* [ASSIGNED TASK]:
Look through the lines below for the word "three", and copy every line that has it.

BEGIN

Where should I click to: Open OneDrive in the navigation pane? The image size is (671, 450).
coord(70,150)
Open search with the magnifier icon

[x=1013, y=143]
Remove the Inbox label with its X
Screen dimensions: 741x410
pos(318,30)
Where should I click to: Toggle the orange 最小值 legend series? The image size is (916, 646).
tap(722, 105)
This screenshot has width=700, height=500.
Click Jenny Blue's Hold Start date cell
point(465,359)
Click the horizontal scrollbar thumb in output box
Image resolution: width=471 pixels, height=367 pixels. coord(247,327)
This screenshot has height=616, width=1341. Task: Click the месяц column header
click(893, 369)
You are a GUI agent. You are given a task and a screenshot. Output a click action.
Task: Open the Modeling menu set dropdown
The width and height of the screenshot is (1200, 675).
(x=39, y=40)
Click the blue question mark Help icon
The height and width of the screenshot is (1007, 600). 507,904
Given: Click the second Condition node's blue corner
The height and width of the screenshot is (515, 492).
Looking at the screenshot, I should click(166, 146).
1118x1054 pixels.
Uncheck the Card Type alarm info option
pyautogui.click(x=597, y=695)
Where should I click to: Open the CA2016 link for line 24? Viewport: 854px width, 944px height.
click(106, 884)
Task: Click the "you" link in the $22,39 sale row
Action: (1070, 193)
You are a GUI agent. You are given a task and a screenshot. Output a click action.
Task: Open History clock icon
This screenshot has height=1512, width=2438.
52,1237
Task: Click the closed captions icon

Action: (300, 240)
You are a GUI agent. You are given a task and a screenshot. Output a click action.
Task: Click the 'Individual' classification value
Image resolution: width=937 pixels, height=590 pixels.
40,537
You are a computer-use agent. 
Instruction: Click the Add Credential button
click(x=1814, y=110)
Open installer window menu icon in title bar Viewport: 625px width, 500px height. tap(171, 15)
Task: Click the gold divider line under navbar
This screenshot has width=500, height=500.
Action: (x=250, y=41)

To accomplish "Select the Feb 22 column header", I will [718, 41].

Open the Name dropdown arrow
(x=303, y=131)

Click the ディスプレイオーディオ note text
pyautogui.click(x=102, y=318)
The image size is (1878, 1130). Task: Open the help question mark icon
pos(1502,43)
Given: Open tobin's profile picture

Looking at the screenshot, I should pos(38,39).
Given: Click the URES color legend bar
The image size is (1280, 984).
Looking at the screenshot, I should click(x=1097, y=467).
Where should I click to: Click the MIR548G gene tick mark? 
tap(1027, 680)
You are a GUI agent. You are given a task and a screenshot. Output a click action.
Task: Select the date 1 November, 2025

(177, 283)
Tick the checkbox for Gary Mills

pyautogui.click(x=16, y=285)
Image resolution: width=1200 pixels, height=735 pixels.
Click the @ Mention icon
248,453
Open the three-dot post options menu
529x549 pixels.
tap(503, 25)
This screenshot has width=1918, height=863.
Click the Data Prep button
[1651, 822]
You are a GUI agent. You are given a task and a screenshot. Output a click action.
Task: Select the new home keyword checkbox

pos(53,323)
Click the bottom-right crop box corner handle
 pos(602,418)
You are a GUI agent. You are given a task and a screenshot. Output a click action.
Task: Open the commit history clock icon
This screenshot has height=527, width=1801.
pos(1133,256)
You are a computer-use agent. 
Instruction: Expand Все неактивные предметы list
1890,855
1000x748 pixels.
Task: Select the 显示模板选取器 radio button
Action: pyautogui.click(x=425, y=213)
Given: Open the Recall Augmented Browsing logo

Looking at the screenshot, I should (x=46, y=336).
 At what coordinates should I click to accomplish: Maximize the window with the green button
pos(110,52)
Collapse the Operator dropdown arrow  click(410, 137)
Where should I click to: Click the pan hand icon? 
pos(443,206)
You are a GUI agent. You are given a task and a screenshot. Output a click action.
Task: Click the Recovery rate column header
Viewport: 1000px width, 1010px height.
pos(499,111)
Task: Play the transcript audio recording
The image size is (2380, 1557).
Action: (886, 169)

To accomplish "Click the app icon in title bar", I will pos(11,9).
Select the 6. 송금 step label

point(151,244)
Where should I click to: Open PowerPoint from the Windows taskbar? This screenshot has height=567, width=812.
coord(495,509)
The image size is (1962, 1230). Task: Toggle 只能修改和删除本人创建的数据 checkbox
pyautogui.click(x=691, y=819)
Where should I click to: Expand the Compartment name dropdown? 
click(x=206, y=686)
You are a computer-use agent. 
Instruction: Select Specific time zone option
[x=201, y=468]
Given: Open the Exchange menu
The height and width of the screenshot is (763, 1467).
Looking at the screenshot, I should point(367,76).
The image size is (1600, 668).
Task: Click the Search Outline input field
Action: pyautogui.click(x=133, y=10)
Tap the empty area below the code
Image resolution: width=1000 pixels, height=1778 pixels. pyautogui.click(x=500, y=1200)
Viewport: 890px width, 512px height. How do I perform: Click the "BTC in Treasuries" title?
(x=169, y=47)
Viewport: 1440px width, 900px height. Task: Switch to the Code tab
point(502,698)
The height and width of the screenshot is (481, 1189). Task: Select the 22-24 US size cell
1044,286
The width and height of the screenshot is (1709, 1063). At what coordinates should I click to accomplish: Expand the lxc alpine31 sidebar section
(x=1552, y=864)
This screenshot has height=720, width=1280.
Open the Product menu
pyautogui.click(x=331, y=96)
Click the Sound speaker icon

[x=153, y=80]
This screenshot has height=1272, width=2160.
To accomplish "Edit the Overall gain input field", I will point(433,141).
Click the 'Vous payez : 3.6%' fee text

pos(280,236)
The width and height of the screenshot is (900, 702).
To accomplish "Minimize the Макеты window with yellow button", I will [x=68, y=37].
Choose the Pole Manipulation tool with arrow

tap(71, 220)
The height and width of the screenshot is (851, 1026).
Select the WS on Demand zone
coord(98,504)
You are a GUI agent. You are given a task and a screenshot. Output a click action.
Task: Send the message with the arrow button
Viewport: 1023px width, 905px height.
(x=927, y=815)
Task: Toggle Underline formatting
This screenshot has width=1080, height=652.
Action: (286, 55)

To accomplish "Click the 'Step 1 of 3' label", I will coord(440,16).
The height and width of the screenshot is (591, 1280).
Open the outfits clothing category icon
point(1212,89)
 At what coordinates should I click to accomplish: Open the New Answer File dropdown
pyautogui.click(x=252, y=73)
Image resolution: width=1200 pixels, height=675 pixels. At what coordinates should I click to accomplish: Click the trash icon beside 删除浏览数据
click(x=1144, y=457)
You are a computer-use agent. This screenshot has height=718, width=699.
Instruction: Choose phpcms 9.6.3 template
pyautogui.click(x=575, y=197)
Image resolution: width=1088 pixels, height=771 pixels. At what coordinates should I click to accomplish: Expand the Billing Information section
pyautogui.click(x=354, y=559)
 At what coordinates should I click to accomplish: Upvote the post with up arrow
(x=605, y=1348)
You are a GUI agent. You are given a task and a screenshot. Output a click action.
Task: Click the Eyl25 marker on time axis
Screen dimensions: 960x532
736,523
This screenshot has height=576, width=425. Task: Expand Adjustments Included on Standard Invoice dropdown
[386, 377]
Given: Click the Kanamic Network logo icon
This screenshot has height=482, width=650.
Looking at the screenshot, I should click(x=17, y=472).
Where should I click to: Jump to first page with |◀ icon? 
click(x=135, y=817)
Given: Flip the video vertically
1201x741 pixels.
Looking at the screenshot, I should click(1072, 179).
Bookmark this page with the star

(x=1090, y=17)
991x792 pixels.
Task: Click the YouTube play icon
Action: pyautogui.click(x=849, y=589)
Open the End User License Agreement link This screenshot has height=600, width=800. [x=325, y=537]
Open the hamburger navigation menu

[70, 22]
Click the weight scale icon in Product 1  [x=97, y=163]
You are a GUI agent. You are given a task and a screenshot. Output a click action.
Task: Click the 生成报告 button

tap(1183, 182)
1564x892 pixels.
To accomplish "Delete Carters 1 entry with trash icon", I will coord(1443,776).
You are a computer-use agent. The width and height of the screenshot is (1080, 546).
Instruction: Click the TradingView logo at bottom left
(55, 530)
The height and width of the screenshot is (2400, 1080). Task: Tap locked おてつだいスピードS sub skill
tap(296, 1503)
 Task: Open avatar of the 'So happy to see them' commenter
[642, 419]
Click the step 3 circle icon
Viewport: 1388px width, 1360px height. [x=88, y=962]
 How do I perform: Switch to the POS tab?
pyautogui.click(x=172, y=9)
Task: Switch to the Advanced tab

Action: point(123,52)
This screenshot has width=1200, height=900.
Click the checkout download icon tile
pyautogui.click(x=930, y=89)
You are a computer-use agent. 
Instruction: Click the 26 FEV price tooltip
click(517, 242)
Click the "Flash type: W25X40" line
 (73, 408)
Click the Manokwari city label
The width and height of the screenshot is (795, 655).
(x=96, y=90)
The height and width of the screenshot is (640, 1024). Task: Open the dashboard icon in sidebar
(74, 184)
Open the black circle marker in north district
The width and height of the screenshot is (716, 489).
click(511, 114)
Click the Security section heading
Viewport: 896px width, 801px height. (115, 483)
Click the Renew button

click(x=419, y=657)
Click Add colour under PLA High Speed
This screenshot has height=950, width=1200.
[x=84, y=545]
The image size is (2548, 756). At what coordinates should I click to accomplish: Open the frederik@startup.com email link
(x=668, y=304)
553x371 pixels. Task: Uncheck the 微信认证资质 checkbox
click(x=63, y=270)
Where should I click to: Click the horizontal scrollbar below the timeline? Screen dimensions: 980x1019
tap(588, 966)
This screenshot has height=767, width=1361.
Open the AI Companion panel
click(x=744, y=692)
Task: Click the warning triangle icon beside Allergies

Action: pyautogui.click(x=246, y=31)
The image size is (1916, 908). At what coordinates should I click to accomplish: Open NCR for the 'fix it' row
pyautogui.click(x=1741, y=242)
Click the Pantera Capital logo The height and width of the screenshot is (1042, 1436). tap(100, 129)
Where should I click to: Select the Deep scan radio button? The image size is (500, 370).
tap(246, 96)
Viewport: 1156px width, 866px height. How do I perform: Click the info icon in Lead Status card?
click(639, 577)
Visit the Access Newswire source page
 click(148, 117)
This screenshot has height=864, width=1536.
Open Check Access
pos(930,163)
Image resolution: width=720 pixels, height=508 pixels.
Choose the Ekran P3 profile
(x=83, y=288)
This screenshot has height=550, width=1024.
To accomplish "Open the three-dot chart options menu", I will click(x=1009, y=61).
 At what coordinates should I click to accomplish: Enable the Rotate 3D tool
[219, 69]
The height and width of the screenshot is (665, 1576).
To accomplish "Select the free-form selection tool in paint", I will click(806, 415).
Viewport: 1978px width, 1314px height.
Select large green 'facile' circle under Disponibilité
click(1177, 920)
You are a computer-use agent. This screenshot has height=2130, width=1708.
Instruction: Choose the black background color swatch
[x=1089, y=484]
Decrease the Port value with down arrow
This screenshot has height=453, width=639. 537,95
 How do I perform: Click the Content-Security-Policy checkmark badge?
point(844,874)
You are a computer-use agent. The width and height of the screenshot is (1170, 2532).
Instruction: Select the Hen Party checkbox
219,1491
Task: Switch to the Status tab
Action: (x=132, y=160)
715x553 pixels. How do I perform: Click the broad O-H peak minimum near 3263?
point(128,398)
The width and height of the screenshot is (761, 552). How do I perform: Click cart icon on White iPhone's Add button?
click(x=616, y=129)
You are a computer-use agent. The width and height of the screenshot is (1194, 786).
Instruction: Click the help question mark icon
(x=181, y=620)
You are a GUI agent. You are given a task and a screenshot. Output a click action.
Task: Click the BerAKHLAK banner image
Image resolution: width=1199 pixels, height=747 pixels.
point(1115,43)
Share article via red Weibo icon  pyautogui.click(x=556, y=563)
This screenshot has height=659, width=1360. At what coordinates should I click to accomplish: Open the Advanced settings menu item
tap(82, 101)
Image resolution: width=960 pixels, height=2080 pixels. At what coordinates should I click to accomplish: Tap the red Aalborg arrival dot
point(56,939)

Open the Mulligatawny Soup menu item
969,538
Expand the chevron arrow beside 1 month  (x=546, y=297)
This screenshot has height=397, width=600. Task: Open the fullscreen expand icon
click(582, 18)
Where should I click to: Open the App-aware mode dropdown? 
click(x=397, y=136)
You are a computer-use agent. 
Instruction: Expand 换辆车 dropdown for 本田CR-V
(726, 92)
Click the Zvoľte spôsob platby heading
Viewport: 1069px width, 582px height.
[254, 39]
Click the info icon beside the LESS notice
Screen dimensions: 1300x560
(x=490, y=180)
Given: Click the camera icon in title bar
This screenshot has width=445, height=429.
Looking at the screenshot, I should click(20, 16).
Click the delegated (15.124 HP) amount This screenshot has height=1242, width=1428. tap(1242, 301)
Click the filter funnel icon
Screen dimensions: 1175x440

END

* [ANSWER SECTION]:
Open the three-dot post options menu
To accomplish "Open the three-dot chart options menu", I will click(x=1009, y=61).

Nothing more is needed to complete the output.